Another possibility is that one or more insiders were covering up the malfunctioning, and the "played those readings back" story is designed to divert suspicion from them.

Even more unbelievable is the fact that the number of ("balky, badly designed") machines -- 984 -- taken out of service is exactly the number targeted by the malware. Doesn't anything ever break without the Jews being blamed?

Of course we are supposed to take everything said in this article at face value, since we have no other sources of information. Whenever we do have other sources of information, however, we realize that the journalists and editors at the Times are biased, stupid, dishonest, and ignorant of almost everything related to what they are writing about. It shouldn't be necessary for them to tell us that Sarah Palin wrote Stuxnet before we stop taking this article seriously.

Dan said...

I agree that journalists are generally biased, stupid, dishonest and ignorant, but most of them, anyway, are reasonably competent stenographers.
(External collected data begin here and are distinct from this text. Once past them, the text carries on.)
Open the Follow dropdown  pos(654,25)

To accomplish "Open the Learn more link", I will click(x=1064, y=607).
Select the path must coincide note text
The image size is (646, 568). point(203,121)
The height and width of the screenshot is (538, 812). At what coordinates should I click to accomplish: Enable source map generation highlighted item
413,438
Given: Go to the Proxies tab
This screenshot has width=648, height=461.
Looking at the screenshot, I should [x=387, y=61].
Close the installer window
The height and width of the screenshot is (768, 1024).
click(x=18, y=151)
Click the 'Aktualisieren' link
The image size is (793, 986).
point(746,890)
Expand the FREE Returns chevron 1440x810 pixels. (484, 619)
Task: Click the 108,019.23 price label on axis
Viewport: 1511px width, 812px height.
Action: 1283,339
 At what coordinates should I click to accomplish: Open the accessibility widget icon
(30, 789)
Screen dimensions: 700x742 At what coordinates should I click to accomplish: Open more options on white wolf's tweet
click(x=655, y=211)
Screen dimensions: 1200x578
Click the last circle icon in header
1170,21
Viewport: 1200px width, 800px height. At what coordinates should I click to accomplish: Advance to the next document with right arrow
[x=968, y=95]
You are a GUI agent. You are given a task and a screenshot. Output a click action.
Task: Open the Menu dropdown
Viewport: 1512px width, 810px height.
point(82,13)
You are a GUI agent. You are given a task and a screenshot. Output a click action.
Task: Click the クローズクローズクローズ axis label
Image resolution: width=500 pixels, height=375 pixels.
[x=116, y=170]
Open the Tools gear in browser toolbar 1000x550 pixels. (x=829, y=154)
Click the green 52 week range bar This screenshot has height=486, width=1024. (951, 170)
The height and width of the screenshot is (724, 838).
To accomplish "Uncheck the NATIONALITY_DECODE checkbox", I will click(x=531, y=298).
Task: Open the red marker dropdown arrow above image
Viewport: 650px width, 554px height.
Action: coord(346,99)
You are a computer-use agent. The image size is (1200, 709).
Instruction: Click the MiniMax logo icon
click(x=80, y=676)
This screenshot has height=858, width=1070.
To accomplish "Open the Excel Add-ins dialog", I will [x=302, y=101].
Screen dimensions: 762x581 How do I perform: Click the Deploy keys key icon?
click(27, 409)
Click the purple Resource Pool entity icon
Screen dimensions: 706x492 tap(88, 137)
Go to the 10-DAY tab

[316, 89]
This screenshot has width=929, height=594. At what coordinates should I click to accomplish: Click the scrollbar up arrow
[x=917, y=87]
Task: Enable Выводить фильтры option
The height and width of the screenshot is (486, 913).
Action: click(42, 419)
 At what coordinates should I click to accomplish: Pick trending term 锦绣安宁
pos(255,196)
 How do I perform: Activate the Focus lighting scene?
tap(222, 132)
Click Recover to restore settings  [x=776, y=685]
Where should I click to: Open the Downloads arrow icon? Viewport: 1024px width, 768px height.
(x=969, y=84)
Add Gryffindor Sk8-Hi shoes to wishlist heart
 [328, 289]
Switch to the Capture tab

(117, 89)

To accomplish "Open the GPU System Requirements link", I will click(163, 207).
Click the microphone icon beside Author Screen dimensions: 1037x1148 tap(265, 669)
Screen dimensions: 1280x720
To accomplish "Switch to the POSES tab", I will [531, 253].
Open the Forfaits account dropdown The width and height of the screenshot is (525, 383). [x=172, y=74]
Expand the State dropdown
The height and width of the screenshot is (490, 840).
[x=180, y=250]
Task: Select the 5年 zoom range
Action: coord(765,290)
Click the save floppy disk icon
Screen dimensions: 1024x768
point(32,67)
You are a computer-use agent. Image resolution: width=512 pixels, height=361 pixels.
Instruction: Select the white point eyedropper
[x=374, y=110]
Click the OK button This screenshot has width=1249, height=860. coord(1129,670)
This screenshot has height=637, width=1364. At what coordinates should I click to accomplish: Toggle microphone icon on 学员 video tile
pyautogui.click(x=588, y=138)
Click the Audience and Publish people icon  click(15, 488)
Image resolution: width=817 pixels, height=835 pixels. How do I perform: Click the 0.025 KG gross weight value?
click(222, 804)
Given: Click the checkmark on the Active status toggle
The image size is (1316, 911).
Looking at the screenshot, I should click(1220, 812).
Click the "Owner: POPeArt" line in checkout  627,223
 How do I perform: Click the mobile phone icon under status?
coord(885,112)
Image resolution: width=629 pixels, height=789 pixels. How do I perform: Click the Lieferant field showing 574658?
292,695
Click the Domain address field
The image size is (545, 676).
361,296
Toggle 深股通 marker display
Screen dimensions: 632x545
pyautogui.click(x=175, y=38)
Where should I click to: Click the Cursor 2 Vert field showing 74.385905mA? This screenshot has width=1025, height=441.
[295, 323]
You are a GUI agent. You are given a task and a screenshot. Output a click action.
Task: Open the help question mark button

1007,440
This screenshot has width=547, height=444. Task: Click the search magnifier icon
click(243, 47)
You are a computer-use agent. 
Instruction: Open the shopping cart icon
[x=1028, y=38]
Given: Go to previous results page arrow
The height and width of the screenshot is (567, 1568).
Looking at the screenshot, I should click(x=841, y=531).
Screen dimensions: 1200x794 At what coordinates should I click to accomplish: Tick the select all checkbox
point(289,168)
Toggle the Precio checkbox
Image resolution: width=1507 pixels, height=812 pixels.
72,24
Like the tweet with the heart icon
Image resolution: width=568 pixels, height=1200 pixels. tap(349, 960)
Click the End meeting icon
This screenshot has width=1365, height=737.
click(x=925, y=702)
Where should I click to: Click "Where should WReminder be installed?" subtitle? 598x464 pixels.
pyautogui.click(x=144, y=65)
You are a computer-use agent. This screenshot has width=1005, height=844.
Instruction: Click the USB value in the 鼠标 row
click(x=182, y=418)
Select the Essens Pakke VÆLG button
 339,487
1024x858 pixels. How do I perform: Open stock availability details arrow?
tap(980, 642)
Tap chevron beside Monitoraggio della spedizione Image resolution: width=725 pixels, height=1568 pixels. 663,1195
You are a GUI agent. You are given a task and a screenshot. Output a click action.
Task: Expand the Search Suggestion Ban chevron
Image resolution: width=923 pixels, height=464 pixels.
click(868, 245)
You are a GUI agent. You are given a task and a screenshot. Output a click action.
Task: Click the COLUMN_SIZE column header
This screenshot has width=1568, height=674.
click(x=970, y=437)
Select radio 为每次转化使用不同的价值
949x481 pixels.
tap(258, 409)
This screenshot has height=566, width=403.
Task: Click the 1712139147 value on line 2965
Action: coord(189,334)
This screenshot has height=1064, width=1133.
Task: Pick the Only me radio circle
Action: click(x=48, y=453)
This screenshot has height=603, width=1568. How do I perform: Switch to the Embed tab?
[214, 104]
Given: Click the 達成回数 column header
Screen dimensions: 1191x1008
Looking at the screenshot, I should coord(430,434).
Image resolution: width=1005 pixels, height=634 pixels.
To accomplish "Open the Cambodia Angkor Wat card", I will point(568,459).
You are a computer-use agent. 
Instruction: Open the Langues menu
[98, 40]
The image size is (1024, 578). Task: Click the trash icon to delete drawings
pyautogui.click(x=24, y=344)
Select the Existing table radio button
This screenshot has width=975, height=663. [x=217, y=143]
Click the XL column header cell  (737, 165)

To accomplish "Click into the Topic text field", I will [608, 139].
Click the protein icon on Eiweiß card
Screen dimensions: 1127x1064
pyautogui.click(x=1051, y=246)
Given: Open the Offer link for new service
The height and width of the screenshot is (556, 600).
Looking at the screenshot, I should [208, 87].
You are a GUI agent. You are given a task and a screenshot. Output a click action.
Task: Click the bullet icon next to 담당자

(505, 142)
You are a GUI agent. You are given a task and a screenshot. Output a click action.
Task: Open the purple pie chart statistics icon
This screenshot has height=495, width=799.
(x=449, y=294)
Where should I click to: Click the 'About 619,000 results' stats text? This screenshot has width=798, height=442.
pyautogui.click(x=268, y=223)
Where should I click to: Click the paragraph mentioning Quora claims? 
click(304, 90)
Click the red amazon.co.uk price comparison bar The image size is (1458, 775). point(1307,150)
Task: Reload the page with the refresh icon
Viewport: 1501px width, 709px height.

So when they say something along the lines of, "x told me y", then it's not unlikely that x told them y, particularly when x is identified as an anonymous intelligence official--that is, someone who's likely to be experienced at talking to journalists, and therefore knows enough to speak slowly and clearly, and use small words. That's really all I'm assuming for the purposes of my hypothesis.

LTEC said...

I agree that the "played those readings back" thing was probably competent reporting. It's a good story, after all. But I don't believe that the "984" thing was competently reported. It just sounds stupid.

My main point was that given the awfulness of the journalists and the special interests of whoever they spoke to, it's amazing that so many people (not us, of course) are taking this story at face value. Including people -- such as Roger L. Simon -- who know just how bad the Times is whenever the story in question is one they have some direct knowledge of.